Begin
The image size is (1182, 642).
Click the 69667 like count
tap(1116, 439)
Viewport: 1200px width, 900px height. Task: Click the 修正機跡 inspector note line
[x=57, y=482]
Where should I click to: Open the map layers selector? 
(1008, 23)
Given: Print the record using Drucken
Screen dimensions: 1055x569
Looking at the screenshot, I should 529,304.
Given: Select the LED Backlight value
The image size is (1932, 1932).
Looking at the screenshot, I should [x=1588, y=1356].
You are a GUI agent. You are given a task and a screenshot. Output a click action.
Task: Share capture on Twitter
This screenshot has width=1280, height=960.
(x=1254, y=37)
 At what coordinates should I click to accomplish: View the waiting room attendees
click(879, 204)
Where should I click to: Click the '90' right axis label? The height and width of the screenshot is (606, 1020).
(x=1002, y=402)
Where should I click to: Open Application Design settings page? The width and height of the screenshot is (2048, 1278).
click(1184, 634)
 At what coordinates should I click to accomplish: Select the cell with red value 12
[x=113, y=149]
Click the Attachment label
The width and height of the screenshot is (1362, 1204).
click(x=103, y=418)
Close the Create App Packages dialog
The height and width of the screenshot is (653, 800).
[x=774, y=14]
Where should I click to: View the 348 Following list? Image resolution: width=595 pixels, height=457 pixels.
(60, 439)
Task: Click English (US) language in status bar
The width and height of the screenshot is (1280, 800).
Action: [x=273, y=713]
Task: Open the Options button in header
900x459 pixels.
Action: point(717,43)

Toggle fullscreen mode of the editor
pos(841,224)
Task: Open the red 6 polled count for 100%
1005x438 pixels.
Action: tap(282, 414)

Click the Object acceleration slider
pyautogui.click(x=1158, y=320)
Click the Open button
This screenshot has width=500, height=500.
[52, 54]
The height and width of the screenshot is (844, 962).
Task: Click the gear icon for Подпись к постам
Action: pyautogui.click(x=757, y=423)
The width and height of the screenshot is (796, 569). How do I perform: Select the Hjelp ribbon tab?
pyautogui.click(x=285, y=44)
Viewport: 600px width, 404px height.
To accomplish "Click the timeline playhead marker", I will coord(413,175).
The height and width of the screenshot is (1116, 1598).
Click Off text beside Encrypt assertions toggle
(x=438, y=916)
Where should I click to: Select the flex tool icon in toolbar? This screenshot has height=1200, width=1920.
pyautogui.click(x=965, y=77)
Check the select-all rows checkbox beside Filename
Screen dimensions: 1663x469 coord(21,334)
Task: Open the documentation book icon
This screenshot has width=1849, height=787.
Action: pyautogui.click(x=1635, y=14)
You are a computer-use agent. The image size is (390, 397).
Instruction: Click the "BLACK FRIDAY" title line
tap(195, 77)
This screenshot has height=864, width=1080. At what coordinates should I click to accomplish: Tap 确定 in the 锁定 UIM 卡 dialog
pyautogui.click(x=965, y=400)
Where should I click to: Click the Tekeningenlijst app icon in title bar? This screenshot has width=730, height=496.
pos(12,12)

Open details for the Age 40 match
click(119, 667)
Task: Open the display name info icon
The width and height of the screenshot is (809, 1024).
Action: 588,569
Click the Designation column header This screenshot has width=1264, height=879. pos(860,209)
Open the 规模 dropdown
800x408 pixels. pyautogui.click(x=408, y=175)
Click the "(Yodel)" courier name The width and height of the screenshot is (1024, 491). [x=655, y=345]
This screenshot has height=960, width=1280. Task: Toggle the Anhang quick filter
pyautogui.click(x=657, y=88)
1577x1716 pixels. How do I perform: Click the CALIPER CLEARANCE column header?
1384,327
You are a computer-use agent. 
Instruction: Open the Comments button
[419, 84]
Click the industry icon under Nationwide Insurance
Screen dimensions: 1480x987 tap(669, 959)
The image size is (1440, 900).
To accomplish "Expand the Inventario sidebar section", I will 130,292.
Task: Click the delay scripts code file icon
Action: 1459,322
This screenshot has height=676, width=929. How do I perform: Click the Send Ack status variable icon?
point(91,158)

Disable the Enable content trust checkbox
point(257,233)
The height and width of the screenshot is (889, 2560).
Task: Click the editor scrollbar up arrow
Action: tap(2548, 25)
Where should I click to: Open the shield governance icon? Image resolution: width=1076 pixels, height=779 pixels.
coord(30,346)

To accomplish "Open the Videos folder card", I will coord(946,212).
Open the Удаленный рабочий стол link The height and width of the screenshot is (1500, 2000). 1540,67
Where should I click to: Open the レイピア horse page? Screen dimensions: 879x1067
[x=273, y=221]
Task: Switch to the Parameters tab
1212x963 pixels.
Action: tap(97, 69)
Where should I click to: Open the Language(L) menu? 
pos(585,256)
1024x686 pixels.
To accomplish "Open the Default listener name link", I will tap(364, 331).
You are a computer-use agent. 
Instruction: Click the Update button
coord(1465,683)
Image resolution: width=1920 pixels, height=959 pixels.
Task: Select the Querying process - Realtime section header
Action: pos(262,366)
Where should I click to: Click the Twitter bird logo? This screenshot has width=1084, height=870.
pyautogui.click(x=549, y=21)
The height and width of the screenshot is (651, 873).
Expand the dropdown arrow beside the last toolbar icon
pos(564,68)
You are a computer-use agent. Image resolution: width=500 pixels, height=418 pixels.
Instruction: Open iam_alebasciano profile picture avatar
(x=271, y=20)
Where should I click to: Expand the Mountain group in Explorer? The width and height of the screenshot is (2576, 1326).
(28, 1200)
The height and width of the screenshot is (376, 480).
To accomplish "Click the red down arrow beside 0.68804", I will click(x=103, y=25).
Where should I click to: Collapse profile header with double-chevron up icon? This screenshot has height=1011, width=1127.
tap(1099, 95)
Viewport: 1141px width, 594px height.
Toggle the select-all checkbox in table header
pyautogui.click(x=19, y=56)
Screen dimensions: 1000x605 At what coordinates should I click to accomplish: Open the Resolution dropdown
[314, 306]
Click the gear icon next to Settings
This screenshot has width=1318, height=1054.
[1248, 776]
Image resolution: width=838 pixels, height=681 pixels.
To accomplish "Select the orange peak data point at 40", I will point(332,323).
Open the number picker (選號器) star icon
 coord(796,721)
End
> Given problem:
Locate every line above that contains the word "Where" and copy each one.

> Reply:
Where should I click to: Open the map layers selector? 
Where should I click to: Click the '90' right axis label? The height and width of the screenshot is (606, 1020).
Where should I click to: Open Application Design settings page? The width and height of the screenshot is (2048, 1278).
Where should I click to: View the 348 Following list? Image resolution: width=595 pixels, height=457 pixels.
Where should I click to: Select the flex tool icon in toolbar? This screenshot has height=1200, width=1920.
Where should I click to: Click the Tekeningenlijst app icon in title bar? This screenshot has width=730, height=496.
Where should I click to: Open the shield governance icon? Image resolution: width=1076 pixels, height=779 pixels.
Where should I click to: Open the レイピア horse page? Screen dimensions: 879x1067
Where should I click to: Open the Language(L) menu? 
Where should I click to: Click the Twitter bird logo? This screenshot has width=1084, height=870.
Where should I click to: Expand the Mountain group in Explorer? The width and height of the screenshot is (2576, 1326).
Where should I click to: Collapse profile header with double-chevron up icon? This screenshot has height=1011, width=1127.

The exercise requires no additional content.